Whoops for some reason I thought he was comparing to a radeon 9700 :p

3d mark 2001 is a very poor bench for comparing new cards as to do well on it you have to app specifically optimize nature. Thus quite a lot of the result will depend on how aggressively (if at all) sis is optimizing the nature test. The gf4 when using drivers up to 44.90 has some very aggresive optimizatiosn for the nature test i.e. almost double the frame rates. There are less in later drivers (which gives people more evidence to say later drivers are slower on geforce 4s, which may be true but not to the extent outlined)
Except that what SiS does on this benchmark is irrelevant since DeltraChrome is being made by S3 Graphics, which is a division of Via ;)

In any event, many of the tests in 3D Mark 2001 are CPU limited on modern cards at default settings. However, this can help show how efficient the driver is.
 
As for why DC doesn't have the performance of the R300 despite some superficial similarities suffice it to say that there are many, many more factors which enter into an ASIC's performance than are actually seen. Cache sizes, register file organization, and other undisclosed factors have a large impact on performance as do pipeline setup, number of texture/shader units, etc...

EDIT: The relatively low bandwidth certainly doesn't help.
 
forgive my ignorance on all things S3, but is this DeltaCrome Nitro a board based on the first DeltaCrome GPU? I assume this is *not* the DC refresh. or maybe it is?

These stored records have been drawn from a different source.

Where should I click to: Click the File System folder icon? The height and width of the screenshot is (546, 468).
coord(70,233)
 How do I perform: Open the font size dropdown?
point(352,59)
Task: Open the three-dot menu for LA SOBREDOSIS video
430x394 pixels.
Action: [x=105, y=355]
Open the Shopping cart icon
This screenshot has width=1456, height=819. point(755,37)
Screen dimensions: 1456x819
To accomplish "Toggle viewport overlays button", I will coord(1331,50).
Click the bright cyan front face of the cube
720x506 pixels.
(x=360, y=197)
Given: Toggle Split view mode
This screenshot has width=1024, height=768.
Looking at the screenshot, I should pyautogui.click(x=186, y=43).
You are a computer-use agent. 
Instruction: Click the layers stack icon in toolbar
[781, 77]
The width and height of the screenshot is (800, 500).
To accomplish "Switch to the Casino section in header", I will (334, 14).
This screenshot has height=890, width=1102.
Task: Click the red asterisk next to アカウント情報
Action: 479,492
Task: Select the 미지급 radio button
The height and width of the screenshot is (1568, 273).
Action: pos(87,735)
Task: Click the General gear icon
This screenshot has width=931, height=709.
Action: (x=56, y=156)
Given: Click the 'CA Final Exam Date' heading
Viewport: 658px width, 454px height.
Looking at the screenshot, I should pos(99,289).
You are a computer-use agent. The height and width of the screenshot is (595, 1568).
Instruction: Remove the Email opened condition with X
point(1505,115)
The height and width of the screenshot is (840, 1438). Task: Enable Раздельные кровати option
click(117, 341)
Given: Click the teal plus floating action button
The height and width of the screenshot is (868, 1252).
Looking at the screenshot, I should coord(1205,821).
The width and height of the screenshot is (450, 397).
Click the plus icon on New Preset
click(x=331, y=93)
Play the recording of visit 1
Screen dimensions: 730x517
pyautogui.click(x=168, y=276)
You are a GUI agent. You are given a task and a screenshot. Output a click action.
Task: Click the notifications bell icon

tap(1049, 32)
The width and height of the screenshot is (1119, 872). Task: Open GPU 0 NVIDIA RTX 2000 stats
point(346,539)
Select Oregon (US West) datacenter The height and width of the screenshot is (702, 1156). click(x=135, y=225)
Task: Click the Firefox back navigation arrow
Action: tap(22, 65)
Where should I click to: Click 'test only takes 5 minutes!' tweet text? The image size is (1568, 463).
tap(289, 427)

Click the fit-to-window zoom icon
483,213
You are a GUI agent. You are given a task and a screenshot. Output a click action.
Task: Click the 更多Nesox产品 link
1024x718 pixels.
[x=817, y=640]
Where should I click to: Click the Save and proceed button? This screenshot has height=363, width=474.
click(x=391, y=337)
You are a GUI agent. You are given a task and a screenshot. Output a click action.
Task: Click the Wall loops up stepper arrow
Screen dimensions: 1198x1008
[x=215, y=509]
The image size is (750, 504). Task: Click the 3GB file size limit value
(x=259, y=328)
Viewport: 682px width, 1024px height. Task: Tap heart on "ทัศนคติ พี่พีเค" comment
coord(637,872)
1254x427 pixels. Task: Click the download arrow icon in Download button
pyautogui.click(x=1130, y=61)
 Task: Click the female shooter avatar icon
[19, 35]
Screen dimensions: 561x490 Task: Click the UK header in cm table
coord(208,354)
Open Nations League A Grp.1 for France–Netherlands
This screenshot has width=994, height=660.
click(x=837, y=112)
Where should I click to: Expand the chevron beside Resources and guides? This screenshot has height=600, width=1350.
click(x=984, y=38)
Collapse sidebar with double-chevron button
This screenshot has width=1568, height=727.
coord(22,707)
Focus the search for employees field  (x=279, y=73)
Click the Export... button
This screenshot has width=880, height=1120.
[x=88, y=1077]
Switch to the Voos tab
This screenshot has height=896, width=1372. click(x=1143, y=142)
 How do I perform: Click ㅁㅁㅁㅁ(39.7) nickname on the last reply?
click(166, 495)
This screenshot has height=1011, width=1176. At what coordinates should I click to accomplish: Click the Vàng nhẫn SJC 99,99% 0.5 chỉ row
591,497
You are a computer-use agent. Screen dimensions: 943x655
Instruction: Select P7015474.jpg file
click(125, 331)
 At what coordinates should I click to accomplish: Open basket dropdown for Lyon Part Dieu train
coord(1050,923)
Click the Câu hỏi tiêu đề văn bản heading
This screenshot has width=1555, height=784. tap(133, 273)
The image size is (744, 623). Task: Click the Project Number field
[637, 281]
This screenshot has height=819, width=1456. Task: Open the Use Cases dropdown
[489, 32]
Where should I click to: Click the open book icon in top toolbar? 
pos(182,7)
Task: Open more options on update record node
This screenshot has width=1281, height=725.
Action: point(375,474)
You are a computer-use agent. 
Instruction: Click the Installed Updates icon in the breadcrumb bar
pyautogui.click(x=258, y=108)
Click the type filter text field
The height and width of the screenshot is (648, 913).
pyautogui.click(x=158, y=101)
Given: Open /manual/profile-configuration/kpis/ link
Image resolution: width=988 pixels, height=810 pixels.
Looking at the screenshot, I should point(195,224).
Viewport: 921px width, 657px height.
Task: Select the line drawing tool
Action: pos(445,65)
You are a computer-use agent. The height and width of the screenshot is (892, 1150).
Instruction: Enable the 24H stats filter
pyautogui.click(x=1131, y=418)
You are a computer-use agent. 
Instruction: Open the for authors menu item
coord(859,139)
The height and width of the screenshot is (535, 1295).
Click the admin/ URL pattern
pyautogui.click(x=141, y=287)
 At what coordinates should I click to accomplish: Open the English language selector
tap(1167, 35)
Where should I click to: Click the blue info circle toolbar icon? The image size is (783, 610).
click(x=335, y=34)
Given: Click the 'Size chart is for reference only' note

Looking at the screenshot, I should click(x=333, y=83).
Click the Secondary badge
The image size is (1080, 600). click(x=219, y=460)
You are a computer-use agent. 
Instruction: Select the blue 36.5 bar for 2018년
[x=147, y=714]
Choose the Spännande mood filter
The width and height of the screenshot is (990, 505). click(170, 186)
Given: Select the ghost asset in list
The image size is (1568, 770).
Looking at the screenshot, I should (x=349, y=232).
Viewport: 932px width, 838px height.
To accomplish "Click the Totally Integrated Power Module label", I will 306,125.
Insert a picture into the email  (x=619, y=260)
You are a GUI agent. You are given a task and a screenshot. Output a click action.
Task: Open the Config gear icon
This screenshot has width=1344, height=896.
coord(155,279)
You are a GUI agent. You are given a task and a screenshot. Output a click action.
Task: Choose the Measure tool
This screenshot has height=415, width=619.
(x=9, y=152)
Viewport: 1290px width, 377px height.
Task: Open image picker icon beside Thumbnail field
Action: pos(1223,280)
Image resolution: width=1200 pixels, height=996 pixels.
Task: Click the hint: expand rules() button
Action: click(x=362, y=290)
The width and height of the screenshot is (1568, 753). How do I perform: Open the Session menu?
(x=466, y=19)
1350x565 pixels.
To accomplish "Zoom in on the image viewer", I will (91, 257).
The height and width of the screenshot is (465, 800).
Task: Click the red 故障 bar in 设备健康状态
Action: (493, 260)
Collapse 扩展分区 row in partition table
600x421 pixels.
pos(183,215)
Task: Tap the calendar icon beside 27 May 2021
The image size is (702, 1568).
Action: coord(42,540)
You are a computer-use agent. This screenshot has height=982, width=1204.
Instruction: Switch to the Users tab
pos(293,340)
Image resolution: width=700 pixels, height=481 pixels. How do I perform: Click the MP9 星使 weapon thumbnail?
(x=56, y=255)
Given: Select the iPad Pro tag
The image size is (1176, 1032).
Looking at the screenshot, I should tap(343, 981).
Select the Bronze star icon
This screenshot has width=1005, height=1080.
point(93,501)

It will be interesting to see how S3 plays out the current DX9 generation (DC and DC refresh) as well as the next generation, DirectX10 (S3 Destination Films)
 
nobie said:
Hmm this would be a decent card for around $75.
No, no it wouldn't. The drivers are going to suck ass. Not worth having a video card to play games if it has bugs left and right.
 
Chalnoth said:
nobie said:
Hmm this would be a decent card for around $75.
No, no it wouldn't. The drivers are going to suck ass. Not worth having a video card to play games if it has bugs left and right.
I don't understand how you could have possibly reached this conclusion yet. (Or are you basing this solely on old S3, which is essentially a different, defunct company.) The card is still unreleased and there have only been offhand remarks about the drivers in these previews so far. Furthermore, the majority of things we've been hearing are good reports about how they've done vast amounts of bugfixing and performance boosting.

Megadrive: Yes, it is the same Deltachrome chip, upclocked a few MHz.
 
Heh. We'll see. I just don't believe that they'll be able to produce good drivers. Performance is only once small piece of the picture.
 
One thing to keep in mind while reading those graphs: trilinear. 'nuff said.
Anyway, I'll buy one. And then I'll start spamming their dev relations with OpenGL bug reports :D
 
AFAIK S8 only has one vector ALU per pipeline, that is not co-issue capable, so in comparison to other chips it can't execute anywhere near as many instruction per clock.
 
Lets put it this way...

I bought my GF4 Ti4200 128MB used for $75 a few months ago, and you can now buy them new for that price. I was reading the Firing Squad review of the DeltaChrome S8 Nitro and was curious how its performance stacked up against my (ever so slightly overclocked) Ti4200. So I installed the Quake 3 demo (old, but worthy for comparison's sake) and ran a timedemo. At 1280x1024 high quality, the DeltaChrome S8 Nitro apparently gets roughly 80 fps. With my Ti4200, I got double that.

So no, I'd say it's not even worth $75.
 
Actually, that sounds rather definitively like a driver efficiency issue. It would be interesting to track how that changes with driver releases compared to more GPU limited applications.
 
Quake 3 is old, but it's old and popular, and it's been around long enough that I don't see any reason a new card should be getting half the framerate of a Ti4200 in it.

But if you want a newer game to compare with, so be it. The DeltaChrome S8 Nitro got 24.5 fps in Splinter Cell at 1280x1024. My Ti4200 just got 25.4 fps, and that in the Class 2 adapter mode, not the Class 1 that the DeltaChrome is almost certainly running at. It's not the pathetic showing that Quake 3 was, but it's still nothing to be proud of, especially when it's being released a couple of years after the GF4, and it's planned to have an MSRP over twice the street price of a Ti4200.